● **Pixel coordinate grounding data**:

##############################

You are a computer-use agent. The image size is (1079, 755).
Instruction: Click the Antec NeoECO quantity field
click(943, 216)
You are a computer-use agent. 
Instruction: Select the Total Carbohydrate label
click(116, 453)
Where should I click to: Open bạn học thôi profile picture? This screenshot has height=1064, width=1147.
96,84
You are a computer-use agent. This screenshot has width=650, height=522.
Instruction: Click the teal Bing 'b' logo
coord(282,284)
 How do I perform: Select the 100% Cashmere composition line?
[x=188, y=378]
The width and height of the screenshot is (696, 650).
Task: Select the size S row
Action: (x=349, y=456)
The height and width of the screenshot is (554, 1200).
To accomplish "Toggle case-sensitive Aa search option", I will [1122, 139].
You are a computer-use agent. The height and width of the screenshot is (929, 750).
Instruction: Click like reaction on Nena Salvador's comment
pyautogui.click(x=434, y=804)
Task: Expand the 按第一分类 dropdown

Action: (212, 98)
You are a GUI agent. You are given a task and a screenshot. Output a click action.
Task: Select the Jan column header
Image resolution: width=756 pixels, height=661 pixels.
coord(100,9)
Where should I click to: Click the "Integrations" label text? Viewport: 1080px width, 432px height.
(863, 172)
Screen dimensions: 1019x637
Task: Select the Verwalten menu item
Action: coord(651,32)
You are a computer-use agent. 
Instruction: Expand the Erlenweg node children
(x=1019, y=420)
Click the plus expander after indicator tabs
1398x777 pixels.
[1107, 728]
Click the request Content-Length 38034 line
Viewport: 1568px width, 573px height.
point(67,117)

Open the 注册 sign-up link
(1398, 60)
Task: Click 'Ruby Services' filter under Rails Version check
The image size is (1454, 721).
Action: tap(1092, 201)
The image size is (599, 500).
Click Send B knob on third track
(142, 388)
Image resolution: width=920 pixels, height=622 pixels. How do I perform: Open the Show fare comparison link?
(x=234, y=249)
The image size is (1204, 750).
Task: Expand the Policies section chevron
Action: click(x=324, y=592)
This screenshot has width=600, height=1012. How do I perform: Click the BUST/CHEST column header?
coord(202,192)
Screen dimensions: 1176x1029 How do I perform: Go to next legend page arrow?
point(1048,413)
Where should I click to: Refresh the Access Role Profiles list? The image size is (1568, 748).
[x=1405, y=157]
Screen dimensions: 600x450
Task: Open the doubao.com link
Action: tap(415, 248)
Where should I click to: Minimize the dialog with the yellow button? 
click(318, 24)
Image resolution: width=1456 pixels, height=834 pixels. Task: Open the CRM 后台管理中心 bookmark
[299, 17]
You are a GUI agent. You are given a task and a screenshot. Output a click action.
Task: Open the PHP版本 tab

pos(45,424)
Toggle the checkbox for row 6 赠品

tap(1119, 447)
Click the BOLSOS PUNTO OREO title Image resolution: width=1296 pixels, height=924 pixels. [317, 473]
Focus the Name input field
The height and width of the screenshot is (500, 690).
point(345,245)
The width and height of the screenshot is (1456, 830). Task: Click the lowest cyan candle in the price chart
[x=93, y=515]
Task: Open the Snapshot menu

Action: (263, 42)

##############################

Every line of the records above where the string "agent" is found should be copied.

You are a computer-use agent. The image size is (1079, 755).
You are a computer-use agent. 
You are a computer-use agent. This screenshot has width=650, height=522.
You are a computer-use agent. The height and width of the screenshot is (929, 750).
You are a GUI agent. You are given a task and a screenshot. Output a click action.
You are a computer-use agent. 
You are a GUI agent. You are given a task and a screenshot. Output a click action.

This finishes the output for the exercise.